굿럭 RR: Gut reok MR: Kut rŏk
- Genre: romance
- Author: E-Jin Kang
- Publisher: Daewon C.I.
- English publisher: Tokyopop
- Demographic: sunjung manhwa
- Volumes: 5

= Good Luck (manhwa) =

Good Luck is a manhwa by E-Jin Kang published by Daewon C.I. and was licensed in the United States by Tokyopop.

==Characters==
- Shi-Hyun
- Shi-Woo
- Ma-Hyun

==Volumes==

| No. | Original release date | Original ISBN | English release date | English ISBN |
|---|---|---|---|---|
| 1 | August 20, 2002 | 9788952845894 | January 9, 2007 | 978-1-59816-761-0 |
| 2 | December 19, 2002 | 9788952853783 | May 8, 2007 | 978-1-59816-762-7 |
| 3 | March 19, 2003 | 9788952856944 | September 11, 2007 | 978-1-59816-763-4 |
| 4 | June 19, 2003 | 9788952861832 | January 8, 2008 | 978-1-59816-764-1 |
| 5 | November 14, 2003 | 9788952868602 | May 13, 2008 | 978-1-59816-765-8 |

==Reception==
"Good Luck is a very grounded, authentic feeling book that takes what seems like standard shoujo story clichés and makes them fresh and new simply by injecting realism into them." — Billy Aguiar, Newtype USA.
"Most teenagers can identify with betrayal, love, and the need to put up a false front inside school walls.

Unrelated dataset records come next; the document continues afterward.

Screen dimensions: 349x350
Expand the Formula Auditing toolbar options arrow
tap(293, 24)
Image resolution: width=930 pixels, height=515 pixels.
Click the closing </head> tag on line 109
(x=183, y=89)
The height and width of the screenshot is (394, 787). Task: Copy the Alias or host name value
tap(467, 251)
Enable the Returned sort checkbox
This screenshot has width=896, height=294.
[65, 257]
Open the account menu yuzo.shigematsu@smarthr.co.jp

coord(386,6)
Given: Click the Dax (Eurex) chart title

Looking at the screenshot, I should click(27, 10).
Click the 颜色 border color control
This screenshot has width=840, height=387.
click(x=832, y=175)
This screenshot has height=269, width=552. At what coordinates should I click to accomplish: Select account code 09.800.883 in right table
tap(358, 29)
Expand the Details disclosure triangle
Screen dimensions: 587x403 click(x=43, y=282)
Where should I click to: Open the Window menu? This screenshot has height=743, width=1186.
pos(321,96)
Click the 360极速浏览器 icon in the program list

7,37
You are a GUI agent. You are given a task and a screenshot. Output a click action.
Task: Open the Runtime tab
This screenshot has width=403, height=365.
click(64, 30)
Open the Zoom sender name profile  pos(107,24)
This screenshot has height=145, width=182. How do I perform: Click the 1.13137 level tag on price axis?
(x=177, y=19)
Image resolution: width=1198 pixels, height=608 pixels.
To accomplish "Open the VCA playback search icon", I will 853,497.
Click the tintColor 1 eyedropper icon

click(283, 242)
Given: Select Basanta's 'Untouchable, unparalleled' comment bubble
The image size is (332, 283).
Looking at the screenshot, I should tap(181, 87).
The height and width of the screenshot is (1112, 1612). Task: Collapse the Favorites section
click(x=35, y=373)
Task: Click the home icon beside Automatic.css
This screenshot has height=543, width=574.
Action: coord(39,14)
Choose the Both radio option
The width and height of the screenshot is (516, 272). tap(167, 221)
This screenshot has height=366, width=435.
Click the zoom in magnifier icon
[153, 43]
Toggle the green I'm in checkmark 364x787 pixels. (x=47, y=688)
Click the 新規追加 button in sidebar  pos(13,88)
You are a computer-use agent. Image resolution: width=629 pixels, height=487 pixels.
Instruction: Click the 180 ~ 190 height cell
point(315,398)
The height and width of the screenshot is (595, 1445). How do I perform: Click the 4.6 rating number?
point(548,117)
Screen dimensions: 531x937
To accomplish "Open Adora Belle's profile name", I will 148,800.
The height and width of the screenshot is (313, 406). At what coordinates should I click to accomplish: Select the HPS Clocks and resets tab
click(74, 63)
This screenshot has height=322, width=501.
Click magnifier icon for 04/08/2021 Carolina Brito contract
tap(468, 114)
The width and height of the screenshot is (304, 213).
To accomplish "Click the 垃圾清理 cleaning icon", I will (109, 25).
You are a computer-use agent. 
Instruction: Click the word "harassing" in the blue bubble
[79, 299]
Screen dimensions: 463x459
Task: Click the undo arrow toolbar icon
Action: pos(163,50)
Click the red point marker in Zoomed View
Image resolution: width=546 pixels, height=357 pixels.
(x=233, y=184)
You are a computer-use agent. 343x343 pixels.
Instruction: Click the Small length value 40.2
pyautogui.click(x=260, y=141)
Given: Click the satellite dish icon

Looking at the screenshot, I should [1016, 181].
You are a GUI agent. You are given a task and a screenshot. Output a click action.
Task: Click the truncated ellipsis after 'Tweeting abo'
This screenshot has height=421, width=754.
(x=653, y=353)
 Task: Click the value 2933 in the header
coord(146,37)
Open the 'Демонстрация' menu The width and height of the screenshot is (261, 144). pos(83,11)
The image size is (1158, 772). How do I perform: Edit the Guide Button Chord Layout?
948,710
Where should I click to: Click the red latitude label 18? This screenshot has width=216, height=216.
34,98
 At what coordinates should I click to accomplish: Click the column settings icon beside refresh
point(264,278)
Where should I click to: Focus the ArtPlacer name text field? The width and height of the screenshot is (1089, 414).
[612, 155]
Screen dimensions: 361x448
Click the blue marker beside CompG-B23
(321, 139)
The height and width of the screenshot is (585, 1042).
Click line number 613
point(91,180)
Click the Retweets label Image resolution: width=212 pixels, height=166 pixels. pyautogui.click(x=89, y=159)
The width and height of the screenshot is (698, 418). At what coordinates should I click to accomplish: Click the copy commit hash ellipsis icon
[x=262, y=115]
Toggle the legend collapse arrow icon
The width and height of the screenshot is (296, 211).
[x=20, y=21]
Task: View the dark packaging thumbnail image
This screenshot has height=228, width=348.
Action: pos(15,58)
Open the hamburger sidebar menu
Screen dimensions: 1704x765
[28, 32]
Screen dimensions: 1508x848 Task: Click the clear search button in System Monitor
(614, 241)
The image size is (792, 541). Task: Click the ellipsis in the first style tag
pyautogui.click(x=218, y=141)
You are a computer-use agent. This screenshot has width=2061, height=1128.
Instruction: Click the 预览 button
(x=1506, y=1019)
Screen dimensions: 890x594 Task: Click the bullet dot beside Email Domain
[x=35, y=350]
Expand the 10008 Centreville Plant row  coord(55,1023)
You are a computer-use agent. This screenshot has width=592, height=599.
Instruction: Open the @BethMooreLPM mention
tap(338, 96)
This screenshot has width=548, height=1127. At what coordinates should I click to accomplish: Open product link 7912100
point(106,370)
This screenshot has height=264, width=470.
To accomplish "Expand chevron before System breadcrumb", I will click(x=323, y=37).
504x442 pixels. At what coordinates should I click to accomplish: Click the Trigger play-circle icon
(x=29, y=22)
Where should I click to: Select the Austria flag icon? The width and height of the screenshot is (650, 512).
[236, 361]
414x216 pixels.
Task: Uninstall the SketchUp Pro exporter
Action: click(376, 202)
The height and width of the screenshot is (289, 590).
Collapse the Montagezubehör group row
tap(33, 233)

If it could pick one plot point and work with it, Good Luck would be a much stronger manhwa." — Nadia Oxford, Mania.
"It's a refreshing change of pace from what we're used to seeing in the shojo titles we've been offered lately." — A. E. Sparrow, IGN.
"Good Luck by E-Jin Kang is a romance and drama manhwa (Korean comics), or better yet, a romantic, teen melodrama." — Leroy Douresseaux, Comic Book Bin.